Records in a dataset

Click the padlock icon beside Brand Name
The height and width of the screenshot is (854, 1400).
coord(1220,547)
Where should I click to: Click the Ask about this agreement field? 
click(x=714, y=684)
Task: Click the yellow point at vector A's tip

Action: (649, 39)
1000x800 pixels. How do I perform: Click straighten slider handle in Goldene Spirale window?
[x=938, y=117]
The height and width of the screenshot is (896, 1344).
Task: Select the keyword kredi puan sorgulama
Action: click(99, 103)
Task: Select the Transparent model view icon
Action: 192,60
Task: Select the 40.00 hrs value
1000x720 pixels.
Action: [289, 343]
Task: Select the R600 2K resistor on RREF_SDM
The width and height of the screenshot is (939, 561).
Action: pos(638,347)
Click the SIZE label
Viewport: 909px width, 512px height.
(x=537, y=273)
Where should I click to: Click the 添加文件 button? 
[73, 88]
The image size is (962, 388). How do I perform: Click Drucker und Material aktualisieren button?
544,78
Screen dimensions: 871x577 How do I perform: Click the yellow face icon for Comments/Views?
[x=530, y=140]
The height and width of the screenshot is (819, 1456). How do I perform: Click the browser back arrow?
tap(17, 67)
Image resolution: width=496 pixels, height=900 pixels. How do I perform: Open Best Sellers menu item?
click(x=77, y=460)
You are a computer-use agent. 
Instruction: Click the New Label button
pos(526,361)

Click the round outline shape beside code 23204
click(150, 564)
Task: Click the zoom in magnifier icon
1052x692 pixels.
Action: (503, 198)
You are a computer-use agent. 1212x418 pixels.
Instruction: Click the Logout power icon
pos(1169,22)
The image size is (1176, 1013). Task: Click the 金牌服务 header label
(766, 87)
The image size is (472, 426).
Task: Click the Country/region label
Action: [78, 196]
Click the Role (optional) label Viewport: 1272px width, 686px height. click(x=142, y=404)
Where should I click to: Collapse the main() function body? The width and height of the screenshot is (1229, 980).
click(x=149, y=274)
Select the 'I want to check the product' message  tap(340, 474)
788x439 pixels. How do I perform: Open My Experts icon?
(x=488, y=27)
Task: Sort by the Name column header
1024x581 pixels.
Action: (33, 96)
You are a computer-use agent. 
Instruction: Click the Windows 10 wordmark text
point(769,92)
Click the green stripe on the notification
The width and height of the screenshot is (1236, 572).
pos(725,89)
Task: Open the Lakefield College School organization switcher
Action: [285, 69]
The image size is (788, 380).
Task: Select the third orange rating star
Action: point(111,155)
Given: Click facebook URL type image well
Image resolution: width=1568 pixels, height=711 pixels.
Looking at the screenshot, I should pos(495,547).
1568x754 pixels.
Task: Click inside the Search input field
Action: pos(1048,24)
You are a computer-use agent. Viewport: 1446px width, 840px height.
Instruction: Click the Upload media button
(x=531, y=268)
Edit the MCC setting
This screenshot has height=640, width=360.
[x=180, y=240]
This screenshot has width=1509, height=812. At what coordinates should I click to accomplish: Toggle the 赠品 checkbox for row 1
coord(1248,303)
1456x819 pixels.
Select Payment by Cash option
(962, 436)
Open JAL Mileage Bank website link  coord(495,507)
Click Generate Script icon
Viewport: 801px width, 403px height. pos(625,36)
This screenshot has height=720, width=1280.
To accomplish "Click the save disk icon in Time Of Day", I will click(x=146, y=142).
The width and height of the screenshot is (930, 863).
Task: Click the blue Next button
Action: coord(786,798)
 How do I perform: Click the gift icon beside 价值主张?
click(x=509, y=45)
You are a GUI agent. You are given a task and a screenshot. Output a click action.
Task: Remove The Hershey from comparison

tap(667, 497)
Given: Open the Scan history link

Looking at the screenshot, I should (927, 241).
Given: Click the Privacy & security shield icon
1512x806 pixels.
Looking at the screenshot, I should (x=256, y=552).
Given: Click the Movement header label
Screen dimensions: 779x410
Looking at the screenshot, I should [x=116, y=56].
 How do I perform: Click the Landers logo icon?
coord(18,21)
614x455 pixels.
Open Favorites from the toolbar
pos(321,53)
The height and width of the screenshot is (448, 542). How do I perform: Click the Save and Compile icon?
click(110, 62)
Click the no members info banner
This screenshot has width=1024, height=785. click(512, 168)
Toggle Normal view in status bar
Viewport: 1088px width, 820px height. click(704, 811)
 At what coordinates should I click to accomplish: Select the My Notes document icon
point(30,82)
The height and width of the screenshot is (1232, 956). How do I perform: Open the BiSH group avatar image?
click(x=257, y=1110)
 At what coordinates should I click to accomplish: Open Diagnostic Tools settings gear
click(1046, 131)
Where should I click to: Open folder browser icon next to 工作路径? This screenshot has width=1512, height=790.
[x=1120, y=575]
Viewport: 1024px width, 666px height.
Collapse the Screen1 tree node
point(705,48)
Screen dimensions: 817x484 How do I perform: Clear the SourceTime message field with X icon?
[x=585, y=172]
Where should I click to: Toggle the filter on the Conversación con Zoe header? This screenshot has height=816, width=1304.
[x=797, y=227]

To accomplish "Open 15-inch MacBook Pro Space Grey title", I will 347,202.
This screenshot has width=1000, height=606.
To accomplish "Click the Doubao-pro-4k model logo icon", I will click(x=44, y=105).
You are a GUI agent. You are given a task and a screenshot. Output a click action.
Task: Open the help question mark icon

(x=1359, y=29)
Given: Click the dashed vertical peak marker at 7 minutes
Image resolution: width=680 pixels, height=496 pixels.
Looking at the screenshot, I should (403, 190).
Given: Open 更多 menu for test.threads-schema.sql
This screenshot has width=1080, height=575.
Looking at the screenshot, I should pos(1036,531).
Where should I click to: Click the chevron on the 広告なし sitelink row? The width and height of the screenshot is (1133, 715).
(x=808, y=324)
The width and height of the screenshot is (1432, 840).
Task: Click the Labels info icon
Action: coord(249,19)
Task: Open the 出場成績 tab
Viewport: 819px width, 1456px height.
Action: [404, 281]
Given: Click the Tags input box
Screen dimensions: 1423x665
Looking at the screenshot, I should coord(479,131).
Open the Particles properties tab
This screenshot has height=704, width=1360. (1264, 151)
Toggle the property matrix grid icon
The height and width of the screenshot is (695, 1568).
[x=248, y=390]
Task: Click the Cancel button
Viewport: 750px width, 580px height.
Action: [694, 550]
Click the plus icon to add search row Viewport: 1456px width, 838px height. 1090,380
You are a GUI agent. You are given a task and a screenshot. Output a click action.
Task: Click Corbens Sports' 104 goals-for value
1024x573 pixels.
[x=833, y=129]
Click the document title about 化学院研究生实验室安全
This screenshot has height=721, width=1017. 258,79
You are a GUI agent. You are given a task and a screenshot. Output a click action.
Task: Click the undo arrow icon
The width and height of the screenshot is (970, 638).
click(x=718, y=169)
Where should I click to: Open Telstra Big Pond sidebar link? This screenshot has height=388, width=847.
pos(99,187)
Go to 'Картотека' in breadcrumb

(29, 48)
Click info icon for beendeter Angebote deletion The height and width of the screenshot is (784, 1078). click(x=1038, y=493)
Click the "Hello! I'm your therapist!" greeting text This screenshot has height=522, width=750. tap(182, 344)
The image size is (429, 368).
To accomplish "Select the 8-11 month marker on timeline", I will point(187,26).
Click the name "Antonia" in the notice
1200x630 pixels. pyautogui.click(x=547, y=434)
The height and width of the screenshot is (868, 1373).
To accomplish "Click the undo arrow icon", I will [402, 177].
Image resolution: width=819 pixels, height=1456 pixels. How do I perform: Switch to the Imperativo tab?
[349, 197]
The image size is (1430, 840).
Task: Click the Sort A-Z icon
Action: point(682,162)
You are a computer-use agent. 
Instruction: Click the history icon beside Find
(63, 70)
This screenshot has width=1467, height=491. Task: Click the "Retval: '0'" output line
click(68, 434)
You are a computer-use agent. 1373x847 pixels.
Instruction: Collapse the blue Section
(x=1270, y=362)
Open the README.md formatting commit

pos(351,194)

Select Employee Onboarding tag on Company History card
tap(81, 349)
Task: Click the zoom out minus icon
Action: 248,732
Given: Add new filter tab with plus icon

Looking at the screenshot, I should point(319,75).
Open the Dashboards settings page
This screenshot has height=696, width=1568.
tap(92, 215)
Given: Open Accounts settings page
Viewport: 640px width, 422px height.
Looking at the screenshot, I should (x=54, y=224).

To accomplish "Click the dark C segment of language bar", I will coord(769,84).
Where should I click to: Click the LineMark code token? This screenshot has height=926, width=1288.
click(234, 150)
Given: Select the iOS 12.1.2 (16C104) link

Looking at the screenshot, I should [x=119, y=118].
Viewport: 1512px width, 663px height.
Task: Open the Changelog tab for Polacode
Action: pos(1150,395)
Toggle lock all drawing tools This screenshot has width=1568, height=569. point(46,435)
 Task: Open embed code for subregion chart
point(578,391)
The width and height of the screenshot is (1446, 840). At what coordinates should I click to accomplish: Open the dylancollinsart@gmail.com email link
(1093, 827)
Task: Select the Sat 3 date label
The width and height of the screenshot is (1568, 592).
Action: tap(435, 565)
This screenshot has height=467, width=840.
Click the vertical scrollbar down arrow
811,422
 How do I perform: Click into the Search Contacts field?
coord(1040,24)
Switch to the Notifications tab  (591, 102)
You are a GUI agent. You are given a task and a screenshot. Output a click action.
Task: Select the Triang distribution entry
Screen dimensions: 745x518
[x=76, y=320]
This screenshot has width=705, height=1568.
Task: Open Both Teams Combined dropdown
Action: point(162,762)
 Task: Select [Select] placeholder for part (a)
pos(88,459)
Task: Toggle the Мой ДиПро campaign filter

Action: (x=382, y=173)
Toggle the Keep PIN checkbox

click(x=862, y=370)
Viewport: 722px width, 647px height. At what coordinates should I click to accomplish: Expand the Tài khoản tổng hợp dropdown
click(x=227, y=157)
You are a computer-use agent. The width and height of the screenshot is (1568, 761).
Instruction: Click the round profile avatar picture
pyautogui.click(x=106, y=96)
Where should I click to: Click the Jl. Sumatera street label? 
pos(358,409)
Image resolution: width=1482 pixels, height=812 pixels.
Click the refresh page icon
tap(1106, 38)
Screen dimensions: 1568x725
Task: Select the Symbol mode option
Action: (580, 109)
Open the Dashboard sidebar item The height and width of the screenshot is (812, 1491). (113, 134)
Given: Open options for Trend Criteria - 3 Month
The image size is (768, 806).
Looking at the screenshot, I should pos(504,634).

WHAT THE TASK REQUIRES
Please lay out everything from the start of the items down to the line containing "click(x=714, y=684)" as a two-column CSV with the columns item and answer. Give one row per item, with each field in quotation marks and any line breaks replaced by spaces.

WRITTEN ANSWER
item,answer
"Click the padlock icon beside Brand Name The height and width of the screenshot is (854, 1400).","coord(1220,547)"
"Where should I click to: Click the Ask about this agreement field?","click(x=714, y=684)"